Let’s take a look at a common drug resistance locus that is involved in mefloquine resistance, PfMDR1. We can compare the haplotype frequencies for PfMDR1 in two analysis populations: WSEA and ESEA.

plot_haplotype_frequency(pf6plus, 'PfMDR1', num_top_haplotypes=2, populations = ['WSEA', 'ESEA'])
BokehDeprecationWarning: plot_width and plot_height was deprecated in Bokeh 2.4.0 and will be removed, use width or height instead.
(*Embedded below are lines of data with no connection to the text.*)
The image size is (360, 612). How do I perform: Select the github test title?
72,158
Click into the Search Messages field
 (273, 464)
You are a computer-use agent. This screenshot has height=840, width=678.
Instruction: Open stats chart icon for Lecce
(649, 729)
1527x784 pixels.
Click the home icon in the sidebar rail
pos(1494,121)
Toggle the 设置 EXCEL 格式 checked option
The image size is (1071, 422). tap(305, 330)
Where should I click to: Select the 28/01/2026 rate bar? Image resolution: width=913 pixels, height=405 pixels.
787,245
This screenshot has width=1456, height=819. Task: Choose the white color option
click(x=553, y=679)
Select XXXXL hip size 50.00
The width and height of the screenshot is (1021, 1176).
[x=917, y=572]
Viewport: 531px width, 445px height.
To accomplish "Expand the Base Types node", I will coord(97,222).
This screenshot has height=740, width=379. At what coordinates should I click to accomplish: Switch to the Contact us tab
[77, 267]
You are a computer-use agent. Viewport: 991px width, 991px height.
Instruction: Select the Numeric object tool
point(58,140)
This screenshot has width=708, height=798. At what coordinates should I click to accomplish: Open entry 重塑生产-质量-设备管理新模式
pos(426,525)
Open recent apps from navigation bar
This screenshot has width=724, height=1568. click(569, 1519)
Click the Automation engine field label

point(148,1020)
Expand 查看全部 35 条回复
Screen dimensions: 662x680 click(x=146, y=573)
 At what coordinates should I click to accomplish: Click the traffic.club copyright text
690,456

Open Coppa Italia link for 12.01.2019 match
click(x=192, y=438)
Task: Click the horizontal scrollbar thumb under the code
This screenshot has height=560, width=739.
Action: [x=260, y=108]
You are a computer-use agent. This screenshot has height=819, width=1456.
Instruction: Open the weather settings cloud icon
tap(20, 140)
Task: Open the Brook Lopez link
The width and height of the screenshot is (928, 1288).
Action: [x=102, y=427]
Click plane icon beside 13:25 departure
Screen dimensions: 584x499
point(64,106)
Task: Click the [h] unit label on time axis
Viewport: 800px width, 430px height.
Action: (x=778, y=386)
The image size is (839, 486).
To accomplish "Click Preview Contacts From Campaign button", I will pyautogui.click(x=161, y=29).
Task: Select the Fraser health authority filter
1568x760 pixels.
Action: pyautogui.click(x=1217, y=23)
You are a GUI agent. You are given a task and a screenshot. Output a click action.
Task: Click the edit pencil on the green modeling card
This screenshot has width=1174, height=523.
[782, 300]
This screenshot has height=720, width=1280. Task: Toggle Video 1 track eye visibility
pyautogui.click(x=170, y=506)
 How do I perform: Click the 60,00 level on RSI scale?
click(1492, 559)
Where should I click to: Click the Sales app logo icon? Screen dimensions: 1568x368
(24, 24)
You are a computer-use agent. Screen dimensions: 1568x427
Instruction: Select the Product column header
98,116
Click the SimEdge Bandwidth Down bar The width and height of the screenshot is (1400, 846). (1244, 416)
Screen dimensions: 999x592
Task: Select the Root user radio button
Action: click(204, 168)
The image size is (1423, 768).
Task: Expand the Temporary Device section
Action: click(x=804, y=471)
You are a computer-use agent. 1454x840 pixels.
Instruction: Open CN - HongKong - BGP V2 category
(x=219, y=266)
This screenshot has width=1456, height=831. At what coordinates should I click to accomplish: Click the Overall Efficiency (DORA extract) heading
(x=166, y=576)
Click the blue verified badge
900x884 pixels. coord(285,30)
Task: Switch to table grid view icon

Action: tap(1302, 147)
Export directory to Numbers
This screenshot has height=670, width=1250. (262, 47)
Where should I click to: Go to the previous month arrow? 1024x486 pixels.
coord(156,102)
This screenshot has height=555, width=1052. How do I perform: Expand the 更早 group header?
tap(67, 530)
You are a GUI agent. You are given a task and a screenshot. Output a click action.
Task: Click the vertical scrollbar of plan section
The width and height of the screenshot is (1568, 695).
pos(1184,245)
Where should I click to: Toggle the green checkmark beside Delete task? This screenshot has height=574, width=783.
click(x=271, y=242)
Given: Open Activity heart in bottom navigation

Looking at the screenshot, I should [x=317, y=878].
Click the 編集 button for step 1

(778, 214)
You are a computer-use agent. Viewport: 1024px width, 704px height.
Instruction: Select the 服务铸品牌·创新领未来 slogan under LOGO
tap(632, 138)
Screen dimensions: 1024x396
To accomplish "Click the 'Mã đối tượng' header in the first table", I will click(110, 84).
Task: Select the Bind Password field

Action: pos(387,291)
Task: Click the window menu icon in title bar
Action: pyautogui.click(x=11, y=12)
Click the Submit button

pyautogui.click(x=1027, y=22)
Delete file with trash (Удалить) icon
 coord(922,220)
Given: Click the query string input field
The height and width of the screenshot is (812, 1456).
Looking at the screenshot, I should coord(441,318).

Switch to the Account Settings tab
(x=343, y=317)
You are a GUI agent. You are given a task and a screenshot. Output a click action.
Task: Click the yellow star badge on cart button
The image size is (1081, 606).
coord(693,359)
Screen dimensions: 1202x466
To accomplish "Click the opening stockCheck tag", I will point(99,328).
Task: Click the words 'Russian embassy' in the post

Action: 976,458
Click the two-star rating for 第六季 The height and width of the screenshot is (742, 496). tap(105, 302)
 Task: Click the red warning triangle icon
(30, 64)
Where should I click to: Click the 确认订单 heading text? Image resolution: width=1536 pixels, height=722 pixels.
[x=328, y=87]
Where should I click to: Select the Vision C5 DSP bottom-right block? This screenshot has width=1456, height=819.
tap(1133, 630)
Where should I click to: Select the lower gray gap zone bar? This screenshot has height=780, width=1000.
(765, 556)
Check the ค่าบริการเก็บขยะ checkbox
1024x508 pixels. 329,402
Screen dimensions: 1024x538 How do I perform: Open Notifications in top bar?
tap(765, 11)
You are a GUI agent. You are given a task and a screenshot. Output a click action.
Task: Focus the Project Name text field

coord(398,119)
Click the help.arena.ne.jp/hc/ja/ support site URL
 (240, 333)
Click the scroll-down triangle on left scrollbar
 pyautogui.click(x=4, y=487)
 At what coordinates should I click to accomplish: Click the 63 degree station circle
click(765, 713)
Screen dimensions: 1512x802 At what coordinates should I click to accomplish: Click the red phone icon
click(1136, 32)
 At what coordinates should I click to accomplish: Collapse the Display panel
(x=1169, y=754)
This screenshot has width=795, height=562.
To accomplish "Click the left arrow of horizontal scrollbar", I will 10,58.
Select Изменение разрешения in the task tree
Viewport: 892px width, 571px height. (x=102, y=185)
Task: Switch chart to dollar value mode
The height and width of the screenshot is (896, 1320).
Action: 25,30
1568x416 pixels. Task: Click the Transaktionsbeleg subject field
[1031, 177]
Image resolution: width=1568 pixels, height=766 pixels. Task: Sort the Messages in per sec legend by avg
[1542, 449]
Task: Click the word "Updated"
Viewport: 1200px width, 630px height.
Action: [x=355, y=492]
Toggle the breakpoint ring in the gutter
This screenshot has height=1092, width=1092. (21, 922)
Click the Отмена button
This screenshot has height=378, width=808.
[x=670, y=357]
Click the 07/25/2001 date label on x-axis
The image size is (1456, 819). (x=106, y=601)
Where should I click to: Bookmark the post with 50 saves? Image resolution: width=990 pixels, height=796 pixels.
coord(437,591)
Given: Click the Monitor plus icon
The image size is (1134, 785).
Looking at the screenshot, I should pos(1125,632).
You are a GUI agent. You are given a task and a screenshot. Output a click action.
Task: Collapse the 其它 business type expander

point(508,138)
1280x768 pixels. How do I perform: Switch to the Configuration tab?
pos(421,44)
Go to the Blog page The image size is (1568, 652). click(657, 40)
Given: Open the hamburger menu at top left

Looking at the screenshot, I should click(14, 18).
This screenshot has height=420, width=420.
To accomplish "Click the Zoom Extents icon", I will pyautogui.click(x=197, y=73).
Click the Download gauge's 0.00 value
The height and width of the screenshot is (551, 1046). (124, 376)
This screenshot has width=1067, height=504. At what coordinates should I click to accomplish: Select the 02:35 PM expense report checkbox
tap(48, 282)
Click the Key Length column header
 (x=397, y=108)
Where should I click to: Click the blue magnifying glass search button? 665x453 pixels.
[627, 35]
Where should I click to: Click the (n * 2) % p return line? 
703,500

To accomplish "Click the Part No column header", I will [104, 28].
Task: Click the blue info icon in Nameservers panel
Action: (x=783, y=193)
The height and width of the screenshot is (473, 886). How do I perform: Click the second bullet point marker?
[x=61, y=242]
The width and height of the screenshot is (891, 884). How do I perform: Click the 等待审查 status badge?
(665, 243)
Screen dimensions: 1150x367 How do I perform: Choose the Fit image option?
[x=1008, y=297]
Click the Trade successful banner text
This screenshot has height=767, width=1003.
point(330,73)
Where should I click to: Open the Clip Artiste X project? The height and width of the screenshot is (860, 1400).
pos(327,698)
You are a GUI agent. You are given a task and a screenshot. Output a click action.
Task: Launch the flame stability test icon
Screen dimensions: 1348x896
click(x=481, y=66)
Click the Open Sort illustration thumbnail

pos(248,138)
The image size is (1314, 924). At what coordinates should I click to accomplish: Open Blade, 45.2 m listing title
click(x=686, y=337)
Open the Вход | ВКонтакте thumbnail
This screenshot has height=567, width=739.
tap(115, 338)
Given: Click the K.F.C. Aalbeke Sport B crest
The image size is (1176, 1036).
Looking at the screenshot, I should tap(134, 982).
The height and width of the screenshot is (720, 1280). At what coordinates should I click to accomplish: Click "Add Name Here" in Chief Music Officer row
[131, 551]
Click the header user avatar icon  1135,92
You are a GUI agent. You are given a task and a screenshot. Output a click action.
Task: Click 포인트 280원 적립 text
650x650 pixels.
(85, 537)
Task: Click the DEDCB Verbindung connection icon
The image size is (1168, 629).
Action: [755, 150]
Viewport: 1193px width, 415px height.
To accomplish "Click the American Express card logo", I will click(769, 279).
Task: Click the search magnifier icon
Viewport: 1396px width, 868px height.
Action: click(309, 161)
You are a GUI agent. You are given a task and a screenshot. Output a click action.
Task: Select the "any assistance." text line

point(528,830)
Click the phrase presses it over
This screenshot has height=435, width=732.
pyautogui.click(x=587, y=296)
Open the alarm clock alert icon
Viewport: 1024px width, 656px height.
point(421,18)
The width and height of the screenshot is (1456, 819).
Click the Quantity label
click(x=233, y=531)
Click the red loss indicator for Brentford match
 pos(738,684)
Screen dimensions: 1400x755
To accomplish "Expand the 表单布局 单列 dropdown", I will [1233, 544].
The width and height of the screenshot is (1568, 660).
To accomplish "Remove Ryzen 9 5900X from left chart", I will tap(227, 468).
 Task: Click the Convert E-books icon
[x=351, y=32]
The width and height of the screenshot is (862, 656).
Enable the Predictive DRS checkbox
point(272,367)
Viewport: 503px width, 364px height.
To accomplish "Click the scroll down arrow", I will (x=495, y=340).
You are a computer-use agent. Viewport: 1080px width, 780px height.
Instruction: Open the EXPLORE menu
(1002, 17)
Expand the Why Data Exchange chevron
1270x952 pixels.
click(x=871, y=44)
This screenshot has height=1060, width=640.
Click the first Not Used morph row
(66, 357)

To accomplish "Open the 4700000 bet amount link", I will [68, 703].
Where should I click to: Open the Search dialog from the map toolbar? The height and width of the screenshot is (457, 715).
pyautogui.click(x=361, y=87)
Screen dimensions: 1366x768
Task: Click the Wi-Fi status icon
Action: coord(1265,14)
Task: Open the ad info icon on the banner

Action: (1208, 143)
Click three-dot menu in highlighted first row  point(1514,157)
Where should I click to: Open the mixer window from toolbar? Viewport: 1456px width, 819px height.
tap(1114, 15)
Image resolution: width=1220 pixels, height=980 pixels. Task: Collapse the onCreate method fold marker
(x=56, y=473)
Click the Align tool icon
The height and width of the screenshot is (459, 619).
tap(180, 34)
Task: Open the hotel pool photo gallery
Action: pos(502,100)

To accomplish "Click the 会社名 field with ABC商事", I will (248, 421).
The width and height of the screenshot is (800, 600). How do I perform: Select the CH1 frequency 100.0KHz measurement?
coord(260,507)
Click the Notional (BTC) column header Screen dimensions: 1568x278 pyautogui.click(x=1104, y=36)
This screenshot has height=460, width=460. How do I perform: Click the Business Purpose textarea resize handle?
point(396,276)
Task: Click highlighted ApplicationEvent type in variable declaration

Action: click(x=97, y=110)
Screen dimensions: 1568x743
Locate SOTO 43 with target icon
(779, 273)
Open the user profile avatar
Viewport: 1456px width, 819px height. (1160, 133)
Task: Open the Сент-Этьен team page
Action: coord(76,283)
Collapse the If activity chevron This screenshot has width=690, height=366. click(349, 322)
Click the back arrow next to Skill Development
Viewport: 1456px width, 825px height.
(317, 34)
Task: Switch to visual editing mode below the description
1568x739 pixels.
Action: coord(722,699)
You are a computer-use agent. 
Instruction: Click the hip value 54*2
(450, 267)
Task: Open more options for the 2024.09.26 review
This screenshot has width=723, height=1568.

<data_analysis.plotting.Subplots at 0x122240f10>

Interestingly, the predominant PfMDR1 haplotype in WSEA (left plot) is NYD in blue, which maintains a stable high frequency over the entire sampling period. ESEA, on the other hand (right plot), has two moderate frequency PfMDR1 haplotypes for several years, followed by the orange NFD haplotype eventually gaining dominance over the NYD haplotype over time. Despite these two regions being quite geographically close, the PfMDR1 haplotypes are experiencing what seems to be very different selective pressures at this locus.